At the end of the war he publicized Le Corbusier in Milan and joined the anarchist movement, eventually participating in the first congress of the International of Anarchist Federations in Carrara. In this period, he began his collaboration with the anarchist magazine Volontà, in which he tried to launch new social ideas for reconstruction and the incessant need for social housing.
In 1948 he resumed his university studies in Venice, where he graduated in 1949. In 1950 he opened his own studio in Milan. In 1951 he organized an exhibition on spontaneous architecture and, three years later, presented three short films written with Elio Vittorini in which he denounced the drift towards a modern metropolis run by bureaucrats and technicians, in whom interest in man is not a priority, and urged the spectator to act personally.
In 1955 he obtained a professorship in urban planning which he maintained until 1983, coming into contact and often clashing with the major names in Italian architecture and urbanism such as Giuseppe Samonà, Carlo Scarpa, Bruno Zevi and Paolo Portoghesi. Between 1952 and 1960 he was part of the new generation invited to participate in the Congrès Internationaux d'Architecture Moderne (CIAM).
In 1956, as an Italian member of the CIAM, he presented his own project for a housing complex in Matera in which all the principles of le Corbusier are ignored at the expense of specific attention to the geographical, social and climatic context of the region. It is clearly a strong break with the old generation of architects and the myth of a unique international architectural model. Thus, in the 1956 congress, the end of the CIAM was marked with the start of Team 10, which brought together the new generation of architects (including De Carlo, Alison and Peter Smithson, Aldo van Eyck, and Jacob Bakema) to conceive a new type of architecture, one which was better suited to local social and environmental conditions and where man "is not reduced to an abstract figure".
In 1964 he was in charge of the first General Town Plan of the city of Urbino. Since 1965 he was in charge of designing the campus and facilities of the new University of Urbino. In the project the campus merges with the landscape, physically fitting into the hills. It was this project that saw him busy for many years of his life, and that gave him his first real international recognition. During the 1968 movement in Italy, he sought a constructive dialogue with his students and published a series of texts and essays in which he theorized a more democratic and open "participatory architecture".
Libertarian socialism was the underlying force for all of his planning and design. De Carlo saw architecture as a consensus-based activity: his designs were generated as an expression of the forces that operate in a given context, including human, physical, cultural, and historical forces. His ideas linked the CIAM ideals with the late twentieth century reality.
Although his political beliefs have limited his portfolio of buildings, his ideas remained. From 1970, he began building houses for workers in Terni, together with the workers and their families themselves. This was the first example of a participatory architecture in Italy, which turned out to be a success, being repeated with different results and procedures; in 1972 for the Rimini City Plan, and in 1979 for the recovery of Mazzorbo island in Venice.

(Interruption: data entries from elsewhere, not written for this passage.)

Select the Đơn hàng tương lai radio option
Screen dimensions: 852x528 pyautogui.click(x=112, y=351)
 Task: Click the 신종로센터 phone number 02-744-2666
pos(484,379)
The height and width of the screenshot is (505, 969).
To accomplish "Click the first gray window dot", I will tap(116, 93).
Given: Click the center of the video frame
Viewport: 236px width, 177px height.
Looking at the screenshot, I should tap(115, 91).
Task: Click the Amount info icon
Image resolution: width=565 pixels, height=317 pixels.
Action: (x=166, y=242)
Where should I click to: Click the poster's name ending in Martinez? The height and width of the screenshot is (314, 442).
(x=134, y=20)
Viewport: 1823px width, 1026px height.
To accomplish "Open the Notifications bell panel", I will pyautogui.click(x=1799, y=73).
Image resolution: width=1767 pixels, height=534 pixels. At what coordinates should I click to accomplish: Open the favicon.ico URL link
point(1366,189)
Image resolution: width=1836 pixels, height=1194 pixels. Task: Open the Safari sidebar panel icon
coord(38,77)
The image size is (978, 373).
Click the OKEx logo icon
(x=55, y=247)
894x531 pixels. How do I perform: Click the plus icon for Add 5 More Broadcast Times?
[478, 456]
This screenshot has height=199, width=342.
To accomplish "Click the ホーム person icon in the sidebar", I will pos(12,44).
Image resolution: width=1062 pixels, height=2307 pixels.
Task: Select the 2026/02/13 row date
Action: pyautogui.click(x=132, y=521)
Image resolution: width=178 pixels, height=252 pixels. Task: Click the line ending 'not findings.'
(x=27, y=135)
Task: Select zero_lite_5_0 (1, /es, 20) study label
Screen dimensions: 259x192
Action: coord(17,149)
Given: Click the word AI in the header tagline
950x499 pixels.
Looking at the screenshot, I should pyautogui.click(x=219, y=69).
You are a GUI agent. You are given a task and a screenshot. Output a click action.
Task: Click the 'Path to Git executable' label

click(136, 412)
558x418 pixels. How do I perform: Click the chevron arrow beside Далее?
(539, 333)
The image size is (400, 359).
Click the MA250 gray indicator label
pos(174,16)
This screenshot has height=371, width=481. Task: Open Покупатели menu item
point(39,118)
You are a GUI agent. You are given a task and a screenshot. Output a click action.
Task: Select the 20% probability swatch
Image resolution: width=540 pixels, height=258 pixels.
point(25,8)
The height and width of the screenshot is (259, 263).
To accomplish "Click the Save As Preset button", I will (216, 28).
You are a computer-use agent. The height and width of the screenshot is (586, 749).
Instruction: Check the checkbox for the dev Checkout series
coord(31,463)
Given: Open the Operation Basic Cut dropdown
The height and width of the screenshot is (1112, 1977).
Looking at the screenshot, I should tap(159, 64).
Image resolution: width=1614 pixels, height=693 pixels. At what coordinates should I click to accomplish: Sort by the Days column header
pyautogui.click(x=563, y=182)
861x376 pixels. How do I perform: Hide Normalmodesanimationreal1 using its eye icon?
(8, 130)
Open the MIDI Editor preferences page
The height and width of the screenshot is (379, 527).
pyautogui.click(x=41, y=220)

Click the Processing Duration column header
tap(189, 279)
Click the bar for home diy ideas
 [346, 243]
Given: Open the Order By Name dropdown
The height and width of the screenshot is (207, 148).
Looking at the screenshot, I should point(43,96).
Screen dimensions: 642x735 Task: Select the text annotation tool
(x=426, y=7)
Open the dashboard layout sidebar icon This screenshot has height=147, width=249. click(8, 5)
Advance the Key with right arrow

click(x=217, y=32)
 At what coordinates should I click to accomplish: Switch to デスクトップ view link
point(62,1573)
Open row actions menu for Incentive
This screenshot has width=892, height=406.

In 1976 he founded the ILAUD (International Laboratory of Architecture & Urban Design), based on the principles of Team X, which for 27 years took place every summer in Italy, in order to carry out continuous research in the evolution of architecture. In 1978 he founded and directed the magazine "Space and society" through which for more than twenty years he kept the network created by Team X active and guaranteed an alternative and independent voice in the European architectural sphere.
In Siena he was in charge of a project for the new suburb of San Miniato which he criticized for its practical implementation (with its execution completed almost entirely by the municipality of Siena) and from which he dissociated himself later.
Several times he was invited to universities around the world for conferences and meetings, receiving numerous awards and recognitions. De Carlo received an Honorary Doctorate from Heriot-Watt University in 1995.